(Stored data entries)
▬▬▬

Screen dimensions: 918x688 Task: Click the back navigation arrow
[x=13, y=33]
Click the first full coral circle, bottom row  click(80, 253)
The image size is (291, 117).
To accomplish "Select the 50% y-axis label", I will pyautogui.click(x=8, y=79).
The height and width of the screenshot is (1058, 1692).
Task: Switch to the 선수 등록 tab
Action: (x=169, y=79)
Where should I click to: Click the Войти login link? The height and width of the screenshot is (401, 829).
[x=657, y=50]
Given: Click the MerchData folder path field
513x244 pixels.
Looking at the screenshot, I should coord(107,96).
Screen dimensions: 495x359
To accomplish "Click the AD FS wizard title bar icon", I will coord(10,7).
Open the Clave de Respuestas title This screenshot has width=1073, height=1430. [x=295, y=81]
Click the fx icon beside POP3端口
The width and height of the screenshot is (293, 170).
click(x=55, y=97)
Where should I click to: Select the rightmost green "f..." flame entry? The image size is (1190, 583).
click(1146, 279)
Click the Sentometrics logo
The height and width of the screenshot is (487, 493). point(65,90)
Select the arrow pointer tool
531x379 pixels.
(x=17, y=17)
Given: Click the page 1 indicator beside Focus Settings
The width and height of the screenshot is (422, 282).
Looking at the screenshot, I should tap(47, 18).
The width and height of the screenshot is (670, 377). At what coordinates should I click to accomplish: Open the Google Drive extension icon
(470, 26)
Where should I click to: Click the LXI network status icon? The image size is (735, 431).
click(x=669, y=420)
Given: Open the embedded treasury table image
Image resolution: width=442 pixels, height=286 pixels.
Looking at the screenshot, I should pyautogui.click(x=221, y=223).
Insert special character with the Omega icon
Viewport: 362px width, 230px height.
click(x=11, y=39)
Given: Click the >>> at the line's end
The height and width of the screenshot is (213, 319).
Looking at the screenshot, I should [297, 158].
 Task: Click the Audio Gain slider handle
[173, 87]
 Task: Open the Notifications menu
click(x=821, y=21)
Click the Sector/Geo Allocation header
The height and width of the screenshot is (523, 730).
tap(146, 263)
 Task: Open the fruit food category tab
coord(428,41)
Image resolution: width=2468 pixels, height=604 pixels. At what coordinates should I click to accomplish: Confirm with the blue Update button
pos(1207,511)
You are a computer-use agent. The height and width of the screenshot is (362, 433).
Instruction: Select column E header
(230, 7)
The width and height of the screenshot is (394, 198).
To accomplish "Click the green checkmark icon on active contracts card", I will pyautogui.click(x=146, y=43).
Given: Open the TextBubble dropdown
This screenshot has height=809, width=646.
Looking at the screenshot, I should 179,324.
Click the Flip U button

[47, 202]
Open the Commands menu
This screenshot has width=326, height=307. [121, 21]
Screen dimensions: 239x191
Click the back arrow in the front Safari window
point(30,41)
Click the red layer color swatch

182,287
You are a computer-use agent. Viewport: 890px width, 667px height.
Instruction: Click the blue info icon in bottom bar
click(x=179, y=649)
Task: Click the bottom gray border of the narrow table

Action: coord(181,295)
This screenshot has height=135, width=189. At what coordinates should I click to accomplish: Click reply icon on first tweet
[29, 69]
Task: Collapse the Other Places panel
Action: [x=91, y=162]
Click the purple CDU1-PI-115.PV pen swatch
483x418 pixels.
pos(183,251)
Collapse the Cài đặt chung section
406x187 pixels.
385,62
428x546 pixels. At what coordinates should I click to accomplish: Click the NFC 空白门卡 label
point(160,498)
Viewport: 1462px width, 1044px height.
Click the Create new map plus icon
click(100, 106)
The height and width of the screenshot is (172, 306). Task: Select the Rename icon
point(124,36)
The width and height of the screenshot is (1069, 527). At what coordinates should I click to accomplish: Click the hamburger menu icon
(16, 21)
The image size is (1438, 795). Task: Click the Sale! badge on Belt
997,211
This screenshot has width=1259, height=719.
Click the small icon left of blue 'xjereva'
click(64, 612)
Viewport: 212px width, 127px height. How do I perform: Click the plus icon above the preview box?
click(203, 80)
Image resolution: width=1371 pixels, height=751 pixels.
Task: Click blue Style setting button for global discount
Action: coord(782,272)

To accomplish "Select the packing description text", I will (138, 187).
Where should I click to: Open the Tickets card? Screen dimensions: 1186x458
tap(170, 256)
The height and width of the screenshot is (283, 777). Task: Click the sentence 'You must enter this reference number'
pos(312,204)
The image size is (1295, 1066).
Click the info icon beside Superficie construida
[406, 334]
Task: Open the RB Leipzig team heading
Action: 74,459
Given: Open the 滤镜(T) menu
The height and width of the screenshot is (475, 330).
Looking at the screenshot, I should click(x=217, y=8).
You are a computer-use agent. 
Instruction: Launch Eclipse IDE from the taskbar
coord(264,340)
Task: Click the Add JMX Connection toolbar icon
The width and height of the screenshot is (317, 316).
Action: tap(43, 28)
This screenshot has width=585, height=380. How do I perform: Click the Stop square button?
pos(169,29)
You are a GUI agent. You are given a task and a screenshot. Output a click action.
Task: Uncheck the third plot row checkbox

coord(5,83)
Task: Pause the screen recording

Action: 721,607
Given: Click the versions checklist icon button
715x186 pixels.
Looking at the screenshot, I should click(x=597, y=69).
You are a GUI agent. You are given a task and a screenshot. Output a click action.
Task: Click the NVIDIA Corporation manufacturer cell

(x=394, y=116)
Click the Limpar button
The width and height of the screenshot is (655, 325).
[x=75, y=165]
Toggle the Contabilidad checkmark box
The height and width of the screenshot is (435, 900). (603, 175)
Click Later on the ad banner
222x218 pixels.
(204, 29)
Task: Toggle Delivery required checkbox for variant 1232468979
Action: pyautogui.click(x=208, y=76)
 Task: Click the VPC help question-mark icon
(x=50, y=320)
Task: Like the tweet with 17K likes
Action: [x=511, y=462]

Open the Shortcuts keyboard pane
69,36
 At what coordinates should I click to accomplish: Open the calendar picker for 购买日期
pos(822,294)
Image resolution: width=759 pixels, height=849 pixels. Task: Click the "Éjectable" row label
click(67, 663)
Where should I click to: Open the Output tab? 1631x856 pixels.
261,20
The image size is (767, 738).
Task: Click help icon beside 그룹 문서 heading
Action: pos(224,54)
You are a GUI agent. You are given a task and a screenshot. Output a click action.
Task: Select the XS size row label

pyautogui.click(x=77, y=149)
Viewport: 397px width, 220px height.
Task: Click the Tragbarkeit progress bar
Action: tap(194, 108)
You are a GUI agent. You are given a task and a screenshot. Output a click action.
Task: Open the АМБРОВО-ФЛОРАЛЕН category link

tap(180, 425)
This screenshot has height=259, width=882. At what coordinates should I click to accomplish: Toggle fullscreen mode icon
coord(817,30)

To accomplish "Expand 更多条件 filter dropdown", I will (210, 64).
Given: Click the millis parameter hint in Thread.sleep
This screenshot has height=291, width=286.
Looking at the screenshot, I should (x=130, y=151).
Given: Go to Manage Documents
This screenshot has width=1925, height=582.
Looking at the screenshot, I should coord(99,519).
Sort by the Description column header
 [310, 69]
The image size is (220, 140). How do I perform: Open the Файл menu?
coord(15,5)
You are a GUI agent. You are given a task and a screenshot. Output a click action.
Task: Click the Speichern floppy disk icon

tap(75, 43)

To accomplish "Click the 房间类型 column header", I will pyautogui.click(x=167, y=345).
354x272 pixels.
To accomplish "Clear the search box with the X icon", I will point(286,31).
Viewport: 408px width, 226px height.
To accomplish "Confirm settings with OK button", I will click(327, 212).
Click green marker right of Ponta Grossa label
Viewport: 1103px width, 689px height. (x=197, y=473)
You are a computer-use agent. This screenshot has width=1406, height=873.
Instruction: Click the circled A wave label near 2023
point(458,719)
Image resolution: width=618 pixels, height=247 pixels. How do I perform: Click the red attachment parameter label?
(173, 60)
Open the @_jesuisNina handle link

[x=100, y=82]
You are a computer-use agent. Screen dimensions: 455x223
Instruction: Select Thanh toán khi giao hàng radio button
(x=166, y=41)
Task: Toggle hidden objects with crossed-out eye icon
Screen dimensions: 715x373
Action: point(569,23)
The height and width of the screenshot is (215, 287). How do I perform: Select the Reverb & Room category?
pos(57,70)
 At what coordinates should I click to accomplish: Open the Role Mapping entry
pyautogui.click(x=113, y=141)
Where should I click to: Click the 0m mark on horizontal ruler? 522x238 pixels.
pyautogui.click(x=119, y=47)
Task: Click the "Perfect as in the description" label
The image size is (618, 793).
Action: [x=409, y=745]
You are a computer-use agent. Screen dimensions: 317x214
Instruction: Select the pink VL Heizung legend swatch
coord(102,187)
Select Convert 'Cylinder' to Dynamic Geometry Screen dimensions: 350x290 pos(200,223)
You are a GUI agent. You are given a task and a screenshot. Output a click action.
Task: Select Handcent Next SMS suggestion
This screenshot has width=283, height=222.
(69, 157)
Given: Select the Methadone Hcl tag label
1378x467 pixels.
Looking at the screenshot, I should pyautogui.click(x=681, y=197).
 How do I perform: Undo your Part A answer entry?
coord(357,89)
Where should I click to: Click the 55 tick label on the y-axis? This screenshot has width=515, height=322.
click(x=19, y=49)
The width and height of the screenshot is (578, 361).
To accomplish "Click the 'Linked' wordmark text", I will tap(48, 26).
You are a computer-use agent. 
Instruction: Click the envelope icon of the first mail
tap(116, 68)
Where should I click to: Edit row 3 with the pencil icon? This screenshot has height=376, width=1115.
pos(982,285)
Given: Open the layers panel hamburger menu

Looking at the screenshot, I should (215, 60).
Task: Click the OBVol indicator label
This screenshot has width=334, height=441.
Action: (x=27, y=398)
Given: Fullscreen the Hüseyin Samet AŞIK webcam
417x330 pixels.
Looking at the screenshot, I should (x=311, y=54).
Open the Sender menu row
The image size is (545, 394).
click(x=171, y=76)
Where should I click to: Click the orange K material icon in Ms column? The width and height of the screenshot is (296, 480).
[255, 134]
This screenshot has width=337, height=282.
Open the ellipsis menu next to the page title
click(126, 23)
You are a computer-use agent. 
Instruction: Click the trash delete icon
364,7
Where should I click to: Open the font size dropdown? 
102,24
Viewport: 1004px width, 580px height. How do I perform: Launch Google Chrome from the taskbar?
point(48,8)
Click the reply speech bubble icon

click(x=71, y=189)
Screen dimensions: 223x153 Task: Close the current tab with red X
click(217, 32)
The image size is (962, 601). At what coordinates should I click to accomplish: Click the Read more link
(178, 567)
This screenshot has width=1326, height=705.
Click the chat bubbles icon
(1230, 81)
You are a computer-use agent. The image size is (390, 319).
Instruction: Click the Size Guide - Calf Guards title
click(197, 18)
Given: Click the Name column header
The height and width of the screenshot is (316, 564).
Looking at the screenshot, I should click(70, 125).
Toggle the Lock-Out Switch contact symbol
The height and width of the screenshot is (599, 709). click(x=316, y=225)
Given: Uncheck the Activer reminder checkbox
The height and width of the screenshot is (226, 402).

▬▬▬

#### EXERCISE DESCRIPTION
Pull out every line above that holds the word "indicator".

#### ANSWER TO THE EXERCISE
Given: Click the page 1 indicator beside Focus Settings
Task: Click the OBVol indicator label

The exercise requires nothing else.